Why Does Turkey Want to Join the EU?, Turkish-British Chamber of Commerce, London, 20 April 2004


 Turkish-British Chamber of Commerce, London, 20 April 2004

Mr. Chairman,

Distinguished Guests,

It is great pleasure and honour for me to address such a distinguished audience.  I will share with you my views regarding Turkey’s endeavours to become a member of the European Union.

Why does Turkey want to join the EU?

The full membership of the European Union has been one of Turkey’s main objectives in foreign policy. The present government regards Turkey’s accession to the European Union as the most important westernisation project after the proclamation of the Turkish Republic in 1923. Turkey is determined to achieve this goal and exert every effort to meet the criteria required to secure and initiate accession negotiations with the European Union in December 2004.

Westernisation did not start in Turkey as part of its endeavours to join the EU. It started as a consequence of a long history of contacts with the European countries. More structured westernisation efforts date back to the beginning of 19th century in the military field and to the middle of the 19th century in the civilian field.

More recent and comprehensive reforms started by Mustafa Kemal Atatürk after the proclamation of the Republic in 1923.

Another important set of reforms was initiated within the framework of Turkey’s preparation for full membership to EU.

Major milestones of Turkey’s relations with EU

Major milestones of Turkey’s relations with EU are the following:

–                           Turkey applied to join what was then called the European Economic Community (EEC) as early as in 1959, shortly after its establishment.

–                           In 1963, Turkey signed with the EEC an Association Agreement with the ultimate aim of joining it.

–                           In 1995 Turkey established a Customs’ Union with the EU.

–                           The EU Council held in Helsinki in December 1999 decided that Turkey is a candidate for full membership to the EU and decided also to treat Turkey on equal footing with the other candidate countries.

–                           During the EU Council held in Copenhagen in December 2002, it was decided that accession negotiations with Turkey will start “without delay”, in case the Council is led to the conclusion that Turkey fulfils the Copenhagen political criteria of the EU.

[Problems to work on]
**1.** In the speech on Turkey's bid to join the EU, shorten the paragraph beginning "Westernisation did not start in Turkey" into two or three bullet points that keep its main facts.
**2.** Carry on the speech about Turkey's bid for EU membership, starting after its final milestone on the December 2002 Copenhagen Council.

[Provided material]
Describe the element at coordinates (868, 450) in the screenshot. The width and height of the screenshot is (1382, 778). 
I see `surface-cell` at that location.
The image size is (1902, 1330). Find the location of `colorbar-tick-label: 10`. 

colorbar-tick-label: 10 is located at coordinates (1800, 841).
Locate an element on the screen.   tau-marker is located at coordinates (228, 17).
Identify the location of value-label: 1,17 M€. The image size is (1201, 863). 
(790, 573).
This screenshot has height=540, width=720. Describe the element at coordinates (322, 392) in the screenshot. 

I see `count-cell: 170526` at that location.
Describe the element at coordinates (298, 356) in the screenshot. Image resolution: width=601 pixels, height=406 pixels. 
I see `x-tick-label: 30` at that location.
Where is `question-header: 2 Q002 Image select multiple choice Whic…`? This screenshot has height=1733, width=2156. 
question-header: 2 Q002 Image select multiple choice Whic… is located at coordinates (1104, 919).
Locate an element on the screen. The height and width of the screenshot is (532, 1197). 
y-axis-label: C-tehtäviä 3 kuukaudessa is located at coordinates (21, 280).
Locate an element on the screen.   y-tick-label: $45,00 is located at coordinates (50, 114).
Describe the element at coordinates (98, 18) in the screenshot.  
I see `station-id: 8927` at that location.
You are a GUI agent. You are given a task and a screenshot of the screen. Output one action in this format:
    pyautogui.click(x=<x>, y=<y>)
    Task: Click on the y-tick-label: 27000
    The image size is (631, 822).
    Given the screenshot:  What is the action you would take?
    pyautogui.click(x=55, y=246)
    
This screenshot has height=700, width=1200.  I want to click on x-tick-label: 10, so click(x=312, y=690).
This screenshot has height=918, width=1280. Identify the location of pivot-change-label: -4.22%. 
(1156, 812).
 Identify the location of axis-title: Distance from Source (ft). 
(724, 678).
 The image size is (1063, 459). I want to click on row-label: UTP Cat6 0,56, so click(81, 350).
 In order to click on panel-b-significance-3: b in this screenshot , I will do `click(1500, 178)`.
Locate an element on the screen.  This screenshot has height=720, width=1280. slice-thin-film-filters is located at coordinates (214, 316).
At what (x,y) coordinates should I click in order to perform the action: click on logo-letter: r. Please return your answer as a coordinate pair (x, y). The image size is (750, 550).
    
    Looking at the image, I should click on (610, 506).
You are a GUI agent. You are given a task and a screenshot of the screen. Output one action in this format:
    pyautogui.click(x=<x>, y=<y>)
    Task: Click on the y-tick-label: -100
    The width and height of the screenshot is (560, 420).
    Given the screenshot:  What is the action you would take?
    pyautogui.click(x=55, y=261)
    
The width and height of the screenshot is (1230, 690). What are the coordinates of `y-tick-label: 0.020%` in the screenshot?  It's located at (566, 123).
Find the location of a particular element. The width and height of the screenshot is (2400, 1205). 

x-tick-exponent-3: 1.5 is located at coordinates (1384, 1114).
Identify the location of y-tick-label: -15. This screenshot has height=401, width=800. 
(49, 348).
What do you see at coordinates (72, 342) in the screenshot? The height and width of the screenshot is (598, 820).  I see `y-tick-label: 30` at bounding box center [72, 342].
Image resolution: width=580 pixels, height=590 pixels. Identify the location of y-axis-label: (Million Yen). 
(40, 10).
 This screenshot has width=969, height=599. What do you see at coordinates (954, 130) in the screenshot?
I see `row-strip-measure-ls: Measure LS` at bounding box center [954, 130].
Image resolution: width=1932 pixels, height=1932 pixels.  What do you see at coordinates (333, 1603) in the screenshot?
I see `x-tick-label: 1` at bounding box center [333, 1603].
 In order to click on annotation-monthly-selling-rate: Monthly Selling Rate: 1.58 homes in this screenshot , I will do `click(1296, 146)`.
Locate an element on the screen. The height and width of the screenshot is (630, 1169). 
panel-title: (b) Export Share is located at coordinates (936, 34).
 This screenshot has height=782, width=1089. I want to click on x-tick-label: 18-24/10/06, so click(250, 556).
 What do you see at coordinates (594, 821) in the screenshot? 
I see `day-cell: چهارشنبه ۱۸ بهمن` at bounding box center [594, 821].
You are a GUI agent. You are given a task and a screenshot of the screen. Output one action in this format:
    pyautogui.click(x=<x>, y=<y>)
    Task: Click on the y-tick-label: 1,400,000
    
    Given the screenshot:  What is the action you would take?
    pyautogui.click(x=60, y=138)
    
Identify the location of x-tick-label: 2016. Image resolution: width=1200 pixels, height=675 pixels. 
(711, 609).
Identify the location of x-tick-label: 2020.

[Results]
**1.**
- Turkey's westernization did not begin with its effort to join the EU; it grew out of a long history of contact with European countries.
- More structured efforts began in the early 19th century in the military field.
- In the civilian field, they began in the middle of the 19th century.

**2.**
Does Turkey meet the pre-requisites to start accession negotiations with the European Union? 

In order to properly address the core question, let us begin by considering what are the Copenhagen criteria of the EU. These criteria consist of two sentences that read as follows:

Membership requires that the candidate country has achieved stability of institutions guaranteeing democracy, the rule of law, human rights and respect for and protection of minorities, the existence of a functioning market economy as well as the capacity to cope with competitive pressure and market forces within the Union. Membership presupposes the candidate’s ability to take on the obligations of membership including adherence to the aims of political, economic and monetary union.

You will notice that the criteria contained in this text are of a very general nature and lend themselves to interpretation.

             Does Turkey meet these requirements?

            For the sake of clarity I would like to offer my comments separately on political and economic criteria.

First, the political criteria. It will be too simplistic an approach to draw up a list of various elements contained in these two sentences and try to see whether they are accomplished in Turkey. These concepts are of a broad nature and one cannot easily say whether they are fully accomplished.

Furthermore the text provides that these are the criteria for full membership. It does not mention that they are designed as prerequisites for the start of accession negotiations. Therefore, there is no legal obstacle for the EU to start accession negotiations with Turkey before these criteria are fully accomplished. In fact, this is what has been done for other candidate countries.

During the 1999 Helsinki Summit of EU, Turkey was recognized officially as a candidate country and the EU Council committed itself to treat Turkey on equal footing with the other candidate countries.

This promise was ignored at least on three occasions: 

–                           Firstly, when the compliance with the Copenhagen criteria are put in front of Turkey as a precondition for the start of the accession negotiations while the other candidate countries were tolerated to start accession negotiations without fulfilling these criteria entirely.

–                           Secondly, when implementation of the laws passed by the Parliament was also raised as a precondition to start negotiations.

–                           Thirdly, when the Republic of Cyprus was admitted as a full member to the EU without solving the Cyprus problem, while the solution of the Cyprus problem was referred to as a potential obstacle to Turkey’s accession.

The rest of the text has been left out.